Step 3: API BIO-CHEM ZORB makes water clean and clear.

Any additional suggestions would be great as I want to be able to set everything up right when it gets here and not have to run to my local LFS


----------



## zimmy (Aug 13, 2010)

Are you about to order the filters also or do you already have them?

If you're going to order them, I'd get two Eheim 2217s (or two Rena XP4s) instead of one of each. It can make it easier dealing with spare parts when you have filters from the same company.

I know the Eheim comes with everything you need.


----------



## pablo111 (Dec 10, 2013)

Biochem stars are a joke of a biomedia (in my opinion). They have poor surface area and their size and shape makes for poor density. Eheim's included media is infinitely superior. I suggest getting 2 2217's.


----------



## laurie9973 (Mar 28, 2014)

Shoot, I already ordered both! I actually ordered the XP4 a couple of days ago. I was originally going to order 2 2217's but I didn't think it would be powerful enough.


----------



## pablo111 (Dec 10, 2013)

laurie9973 said:


> Shoot, I already ordered both! I actually ordered the XP4 a couple of days ago. I was originally going to order 2 2217's but I didn't think it would be powerful enough.


It'll be fine. If I can give you a piece of advice, run the mechanical media in the XP4 in the bottom basket, then run a quality biomedia like the Eheim Ehfisubstrat that comes with the 2217. It'll cost you a few more bucks to order it than to use the included XP4 media but you'll have far more effective filtration.


----------



## laurie9973 (Mar 28, 2014)

Thank you. I saw someone had posted their 2217 filter media set-up so I was going to follow that. Does this sound OK?
-from bottom up
Lattice Screen Legs Down
Ehfi Mech
Blue Coarse Foam Pad
Ehfi Substrat Pro (In media bag)
Fine White Pad
Lattice Screen, short legs up

Does this sound good? I was trying to figure out if the Lattice screens come with the canister and it doesn't look like they do. Is this something I really need?


----------



## hose91 (Mar 5, 2014)

I just got two in the mail, and have one opened on my desk to put together. It comes with the lattice screens (two), a big bag of mech ceramic rings, a big bag of the bio substrat pro. a blue coarse pad, a carbon pad and white fine filter pad. Also a spray bar but not a duckbill return. (plus all the other tubing and valves, etc).

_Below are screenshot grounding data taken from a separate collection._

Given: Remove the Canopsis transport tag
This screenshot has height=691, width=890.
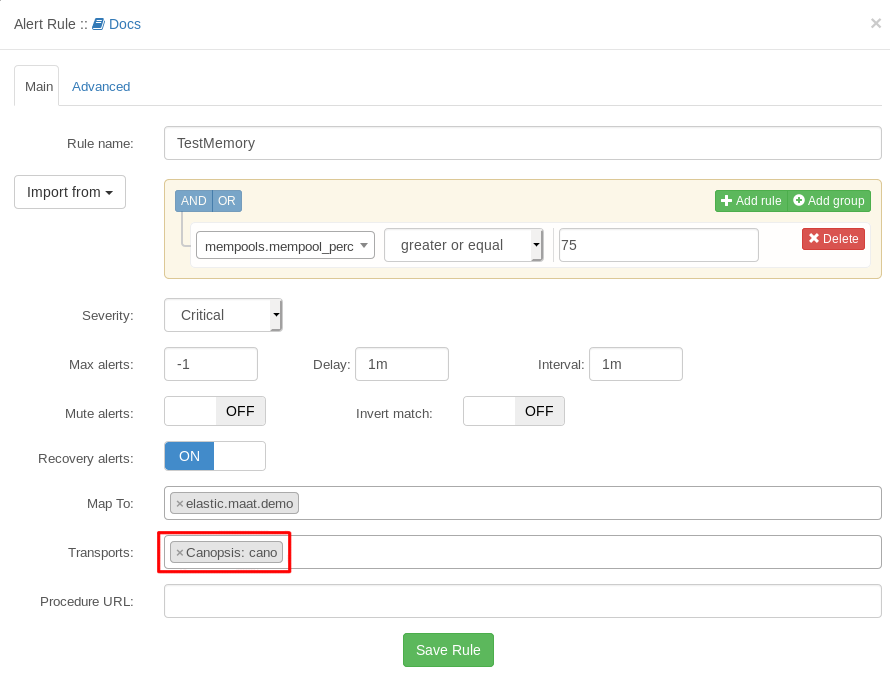Looking at the screenshot, I should (180, 553).
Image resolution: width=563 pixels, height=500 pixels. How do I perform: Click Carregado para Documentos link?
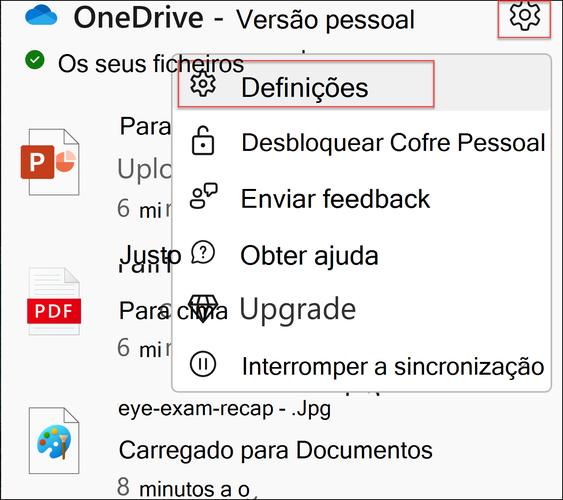[275, 450]
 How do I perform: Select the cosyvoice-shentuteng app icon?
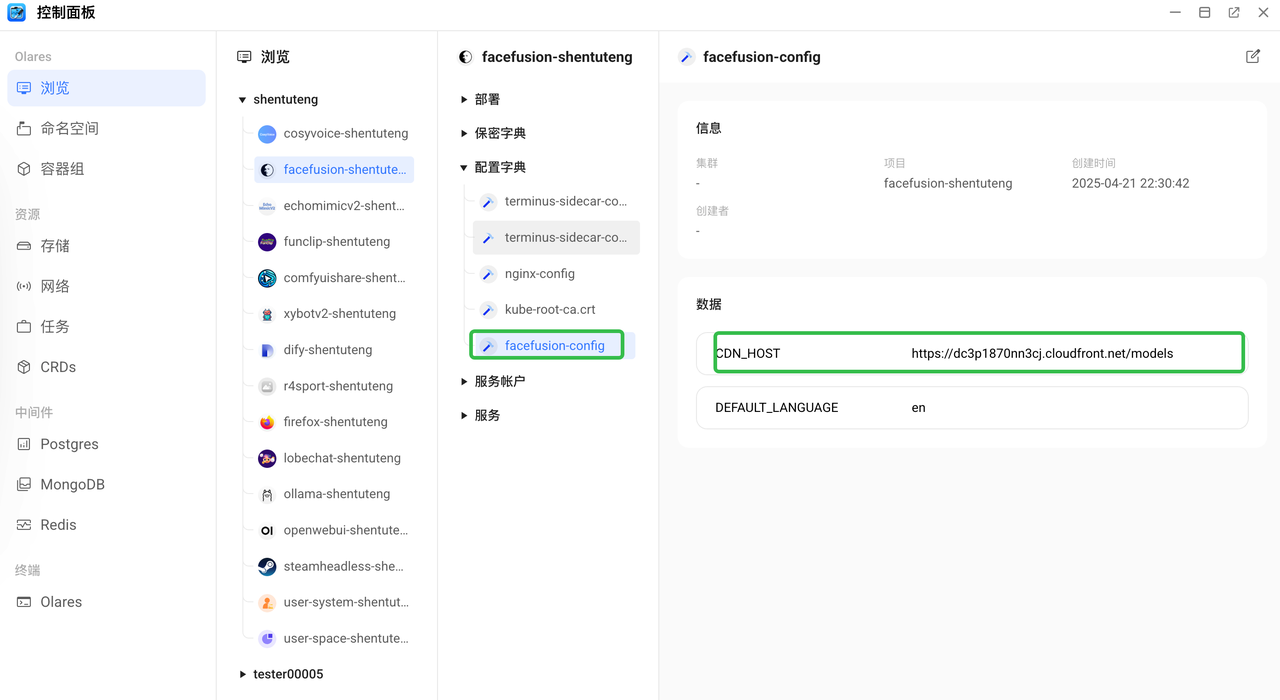click(267, 134)
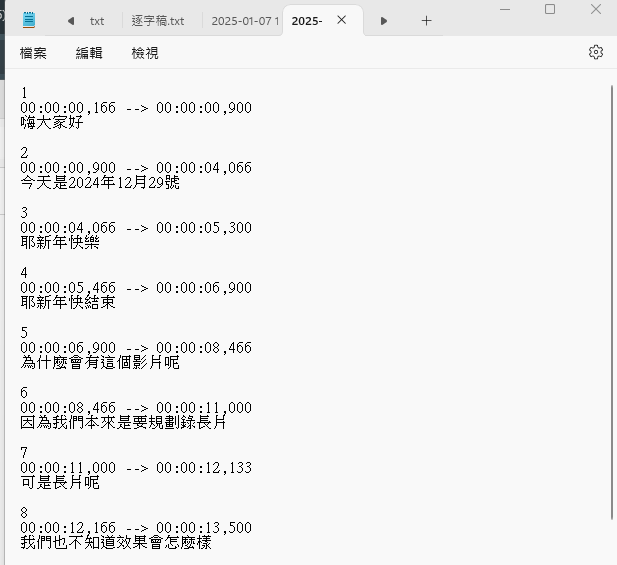Select the "2025-01-07 1" tab

244,21
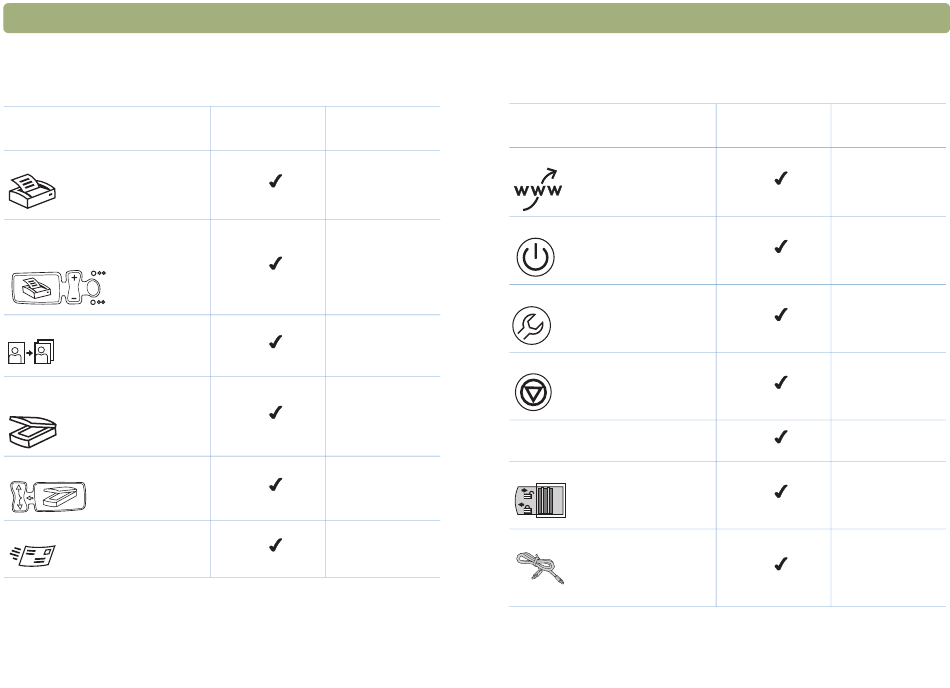Image resolution: width=950 pixels, height=688 pixels.
Task: Click the www web share icon
Action: [538, 190]
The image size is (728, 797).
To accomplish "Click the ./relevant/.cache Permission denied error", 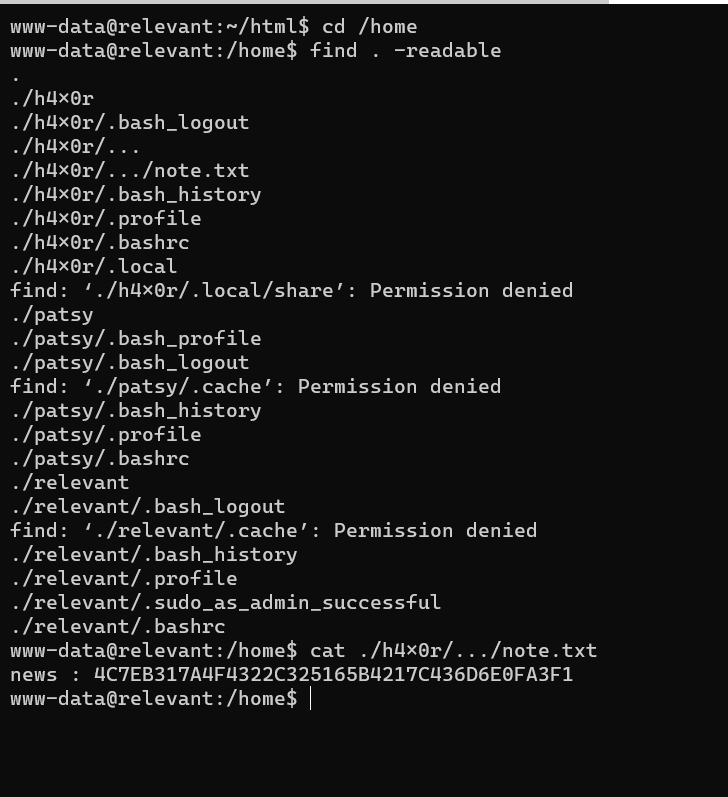I will pyautogui.click(x=274, y=531).
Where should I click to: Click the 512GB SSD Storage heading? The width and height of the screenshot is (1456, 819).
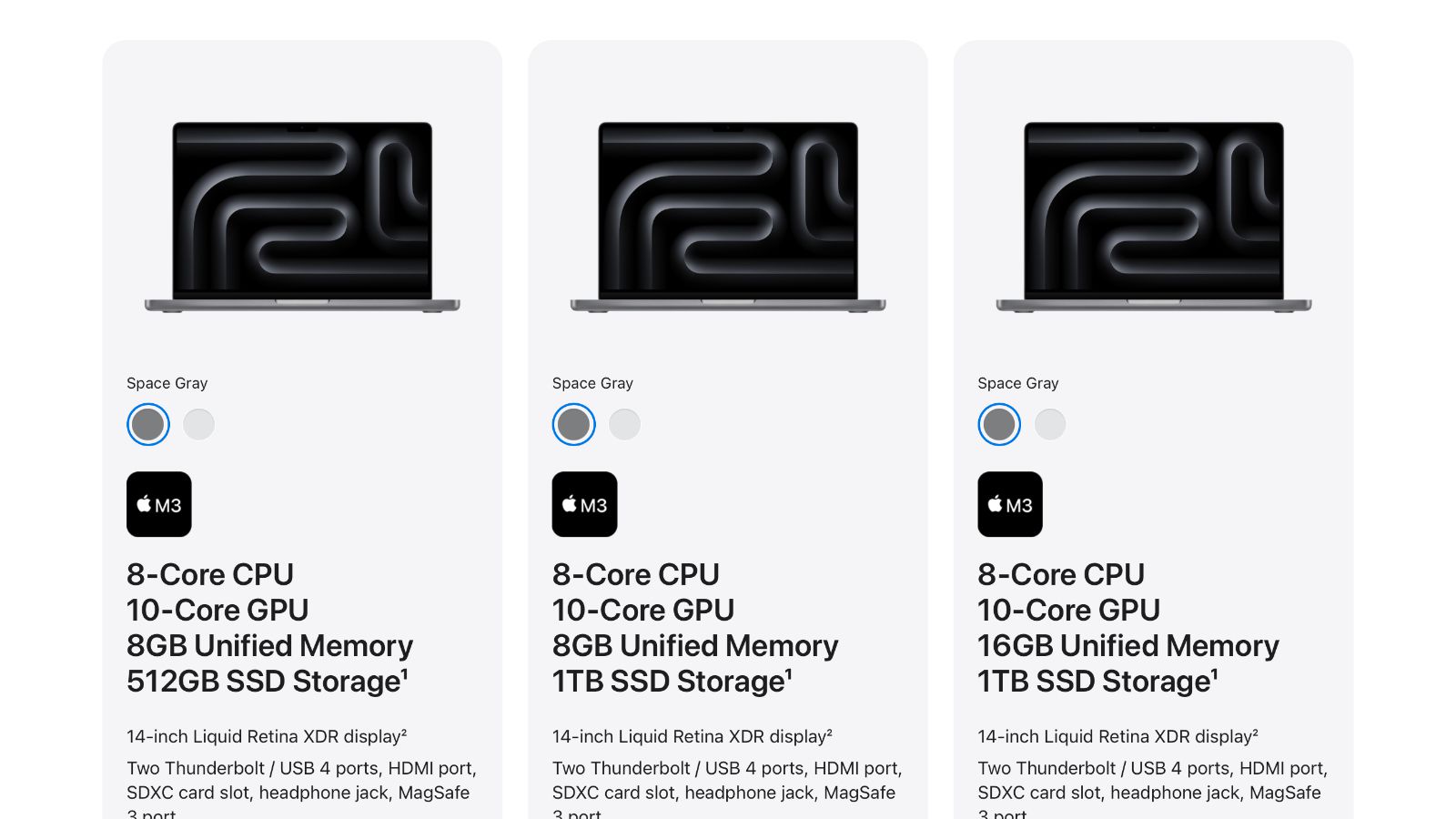pyautogui.click(x=264, y=681)
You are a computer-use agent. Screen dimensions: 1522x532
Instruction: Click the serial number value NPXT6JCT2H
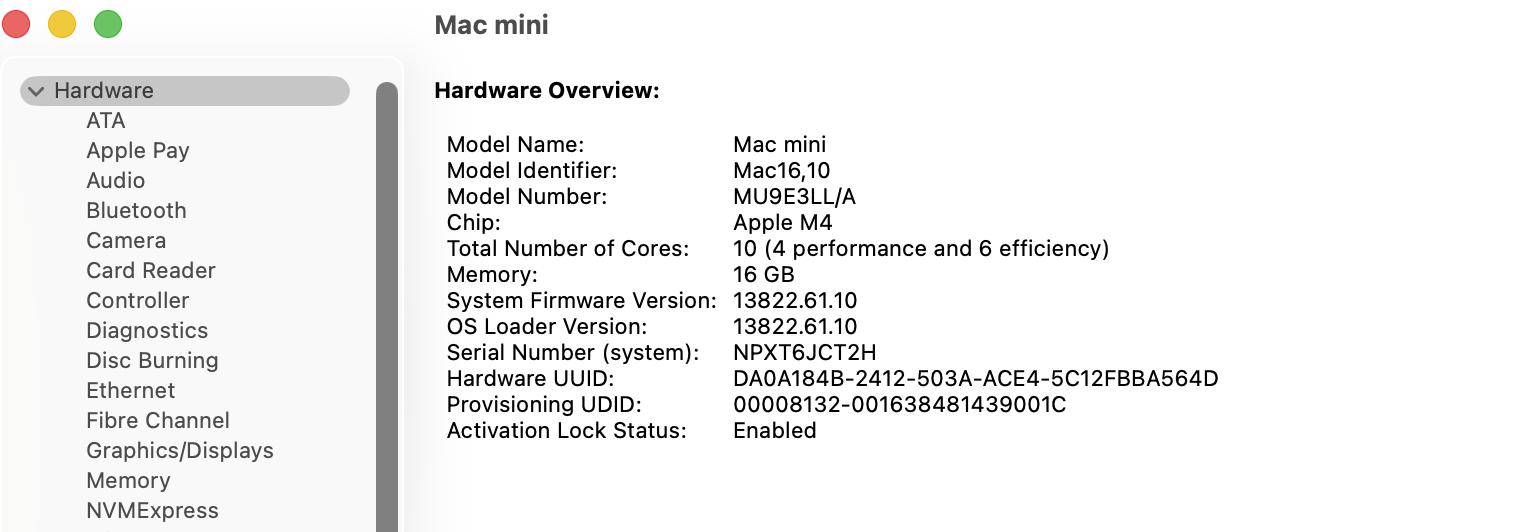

I saw the post be Dee on another forum that was very thorough about how to take apart and clean the 2217. Thanks for that! I don't have any real experience on the filter media order but I think I'm going to put the blue coarse and white fine under my substrat pro, and a bag of purigen at the top, beneath the top lattice screen. So (bottom up): Screen, Mech Rings, Blue Coarse, White Fine, Substrat, purigen in bag, top screen, pumphead.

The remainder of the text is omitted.